## Task to carry out
Arrange the entries from the line containing "Viewport: 1052px width, 593px" through the last line as a Markdown table with the columns Row and Line, skipping any blank lines.

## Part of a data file
--- begin ---

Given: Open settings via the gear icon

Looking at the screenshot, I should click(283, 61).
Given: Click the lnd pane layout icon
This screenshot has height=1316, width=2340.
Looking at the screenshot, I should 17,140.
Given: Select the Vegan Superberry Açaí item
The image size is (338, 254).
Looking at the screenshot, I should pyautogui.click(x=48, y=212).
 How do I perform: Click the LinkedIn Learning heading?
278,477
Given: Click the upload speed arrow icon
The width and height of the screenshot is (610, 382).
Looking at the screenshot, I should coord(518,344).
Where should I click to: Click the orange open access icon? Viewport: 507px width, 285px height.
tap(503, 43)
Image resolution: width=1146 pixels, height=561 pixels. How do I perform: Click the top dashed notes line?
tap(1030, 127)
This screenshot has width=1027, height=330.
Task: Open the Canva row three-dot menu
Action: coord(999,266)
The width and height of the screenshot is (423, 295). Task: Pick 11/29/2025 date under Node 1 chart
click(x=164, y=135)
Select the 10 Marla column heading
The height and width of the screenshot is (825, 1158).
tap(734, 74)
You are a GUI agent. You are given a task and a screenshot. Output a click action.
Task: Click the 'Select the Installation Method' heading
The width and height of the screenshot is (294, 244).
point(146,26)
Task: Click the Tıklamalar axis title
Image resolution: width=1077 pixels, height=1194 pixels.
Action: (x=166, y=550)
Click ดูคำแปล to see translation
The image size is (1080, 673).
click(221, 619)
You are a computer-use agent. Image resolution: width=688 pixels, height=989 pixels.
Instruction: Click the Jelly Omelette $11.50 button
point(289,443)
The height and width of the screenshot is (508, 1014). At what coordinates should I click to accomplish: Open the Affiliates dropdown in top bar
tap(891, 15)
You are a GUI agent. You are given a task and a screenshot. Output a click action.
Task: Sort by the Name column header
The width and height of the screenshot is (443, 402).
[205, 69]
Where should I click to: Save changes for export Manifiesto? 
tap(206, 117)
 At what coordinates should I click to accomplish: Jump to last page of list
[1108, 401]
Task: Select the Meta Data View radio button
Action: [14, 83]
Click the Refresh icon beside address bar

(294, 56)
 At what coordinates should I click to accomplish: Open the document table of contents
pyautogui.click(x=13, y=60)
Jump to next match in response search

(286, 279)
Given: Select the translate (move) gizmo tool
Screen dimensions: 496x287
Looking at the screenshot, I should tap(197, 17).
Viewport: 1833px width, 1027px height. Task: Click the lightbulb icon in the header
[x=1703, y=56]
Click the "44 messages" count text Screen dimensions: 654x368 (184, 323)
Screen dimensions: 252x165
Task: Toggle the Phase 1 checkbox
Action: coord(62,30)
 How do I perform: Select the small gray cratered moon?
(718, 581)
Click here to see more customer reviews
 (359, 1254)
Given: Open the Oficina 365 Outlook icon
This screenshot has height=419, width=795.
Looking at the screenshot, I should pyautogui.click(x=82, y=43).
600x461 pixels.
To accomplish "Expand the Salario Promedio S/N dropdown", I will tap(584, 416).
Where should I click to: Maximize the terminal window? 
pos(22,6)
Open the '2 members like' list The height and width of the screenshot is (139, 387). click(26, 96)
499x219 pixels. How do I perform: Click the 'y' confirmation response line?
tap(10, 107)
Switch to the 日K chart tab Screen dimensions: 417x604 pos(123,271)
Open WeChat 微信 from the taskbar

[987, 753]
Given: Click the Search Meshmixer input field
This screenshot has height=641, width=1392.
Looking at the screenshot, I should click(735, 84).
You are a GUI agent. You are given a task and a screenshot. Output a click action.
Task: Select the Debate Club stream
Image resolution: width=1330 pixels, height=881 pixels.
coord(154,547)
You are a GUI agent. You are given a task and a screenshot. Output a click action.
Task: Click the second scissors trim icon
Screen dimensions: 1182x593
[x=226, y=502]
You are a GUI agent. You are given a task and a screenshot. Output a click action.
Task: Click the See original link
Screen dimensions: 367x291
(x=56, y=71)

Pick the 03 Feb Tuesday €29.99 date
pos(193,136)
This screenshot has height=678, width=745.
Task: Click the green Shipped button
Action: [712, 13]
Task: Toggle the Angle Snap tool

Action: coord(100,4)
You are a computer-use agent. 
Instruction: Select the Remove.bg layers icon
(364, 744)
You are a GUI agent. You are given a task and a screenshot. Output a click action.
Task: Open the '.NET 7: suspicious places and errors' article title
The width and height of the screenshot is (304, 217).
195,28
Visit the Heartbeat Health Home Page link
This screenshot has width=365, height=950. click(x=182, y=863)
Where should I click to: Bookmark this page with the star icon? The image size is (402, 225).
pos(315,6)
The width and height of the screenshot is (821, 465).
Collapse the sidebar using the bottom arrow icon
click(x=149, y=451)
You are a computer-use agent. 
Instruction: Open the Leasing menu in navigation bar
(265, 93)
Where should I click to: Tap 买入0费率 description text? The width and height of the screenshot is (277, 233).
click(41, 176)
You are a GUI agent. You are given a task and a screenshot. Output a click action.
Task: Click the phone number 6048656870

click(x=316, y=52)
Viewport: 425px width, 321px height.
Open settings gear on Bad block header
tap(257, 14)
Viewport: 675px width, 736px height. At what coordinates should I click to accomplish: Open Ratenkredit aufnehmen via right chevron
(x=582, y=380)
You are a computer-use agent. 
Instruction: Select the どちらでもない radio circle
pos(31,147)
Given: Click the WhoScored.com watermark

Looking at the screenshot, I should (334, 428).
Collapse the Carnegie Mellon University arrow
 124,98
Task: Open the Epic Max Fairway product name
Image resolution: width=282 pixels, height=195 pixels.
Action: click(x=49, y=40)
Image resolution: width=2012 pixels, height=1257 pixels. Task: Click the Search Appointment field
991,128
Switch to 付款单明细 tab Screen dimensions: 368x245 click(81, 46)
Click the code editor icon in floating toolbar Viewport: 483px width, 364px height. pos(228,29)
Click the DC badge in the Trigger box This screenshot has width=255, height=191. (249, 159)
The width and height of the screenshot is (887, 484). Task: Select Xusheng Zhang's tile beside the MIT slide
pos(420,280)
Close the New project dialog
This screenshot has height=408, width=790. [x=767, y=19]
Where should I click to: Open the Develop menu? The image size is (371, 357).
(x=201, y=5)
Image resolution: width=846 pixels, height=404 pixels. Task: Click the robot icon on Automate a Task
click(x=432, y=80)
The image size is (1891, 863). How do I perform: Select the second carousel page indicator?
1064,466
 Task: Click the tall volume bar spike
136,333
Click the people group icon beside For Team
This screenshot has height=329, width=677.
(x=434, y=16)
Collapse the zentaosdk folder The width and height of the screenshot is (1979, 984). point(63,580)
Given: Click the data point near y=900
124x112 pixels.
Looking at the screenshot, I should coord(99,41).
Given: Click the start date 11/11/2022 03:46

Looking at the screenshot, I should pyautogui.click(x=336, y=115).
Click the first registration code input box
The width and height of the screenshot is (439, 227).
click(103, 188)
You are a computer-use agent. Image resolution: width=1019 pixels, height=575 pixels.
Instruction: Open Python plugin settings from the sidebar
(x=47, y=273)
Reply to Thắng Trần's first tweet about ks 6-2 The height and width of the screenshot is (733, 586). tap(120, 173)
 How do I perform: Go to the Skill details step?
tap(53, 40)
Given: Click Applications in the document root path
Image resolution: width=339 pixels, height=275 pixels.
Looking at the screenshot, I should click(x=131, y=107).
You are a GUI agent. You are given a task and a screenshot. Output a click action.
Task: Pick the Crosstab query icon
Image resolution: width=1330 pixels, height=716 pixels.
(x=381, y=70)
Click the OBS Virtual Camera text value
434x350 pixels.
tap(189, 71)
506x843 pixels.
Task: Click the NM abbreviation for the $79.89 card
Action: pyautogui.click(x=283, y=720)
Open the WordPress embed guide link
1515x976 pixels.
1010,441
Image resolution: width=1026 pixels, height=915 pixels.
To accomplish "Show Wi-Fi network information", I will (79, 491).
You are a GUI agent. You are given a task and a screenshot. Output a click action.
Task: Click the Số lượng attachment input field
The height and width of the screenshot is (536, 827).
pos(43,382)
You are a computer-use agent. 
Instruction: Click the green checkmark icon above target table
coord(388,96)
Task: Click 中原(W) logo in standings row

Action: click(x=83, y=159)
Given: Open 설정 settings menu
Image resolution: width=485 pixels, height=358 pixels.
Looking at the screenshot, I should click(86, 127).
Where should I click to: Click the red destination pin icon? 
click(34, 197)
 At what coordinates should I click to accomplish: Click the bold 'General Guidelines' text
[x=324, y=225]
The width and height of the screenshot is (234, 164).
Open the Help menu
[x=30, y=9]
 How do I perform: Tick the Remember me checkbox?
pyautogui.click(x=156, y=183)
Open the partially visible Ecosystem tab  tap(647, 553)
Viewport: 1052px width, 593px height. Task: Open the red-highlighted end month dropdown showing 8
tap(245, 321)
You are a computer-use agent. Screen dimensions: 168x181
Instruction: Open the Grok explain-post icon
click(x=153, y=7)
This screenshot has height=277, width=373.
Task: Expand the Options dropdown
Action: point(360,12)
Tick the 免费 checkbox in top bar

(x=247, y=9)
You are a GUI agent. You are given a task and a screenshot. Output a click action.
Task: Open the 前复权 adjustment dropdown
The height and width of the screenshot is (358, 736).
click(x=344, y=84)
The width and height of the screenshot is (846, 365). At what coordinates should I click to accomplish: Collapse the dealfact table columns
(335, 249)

--- end ---

## Answer to this problem
| Row | Line |
|---|---|
| 1 | Viewport: 1052px width, 593px height. Task: Open the red-highlighted end month dropdown showing 8 |
| 2 | tap(245, 321) |
| 3 | You are a computer-use agent. Screen dimensions: 168x181 |
| 4 | Instruction: Open the Grok explain-post icon |
| 5 | click(x=153, y=7) |
| 6 | This screenshot has height=277, width=373. |
| 7 | Task: Expand the Options dropdown |
| 8 | Action: point(360,12) |
| 9 | Tick the 免费 checkbox in top bar |
| 10 | (x=247, y=9) |
| 11 | You are a GUI agent. You are given a task and a screenshot. Output a click action. |
| 12 | Task: Open the 前复权 adjustment dropdown |
| 13 | The height and width of the screenshot is (358, 736). |
| 14 | click(x=344, y=84) |
| 15 | The width and height of the screenshot is (846, 365). At what coordinates should I click to accomplish: Collapse the dealfact table columns |
| 16 | (335, 249) |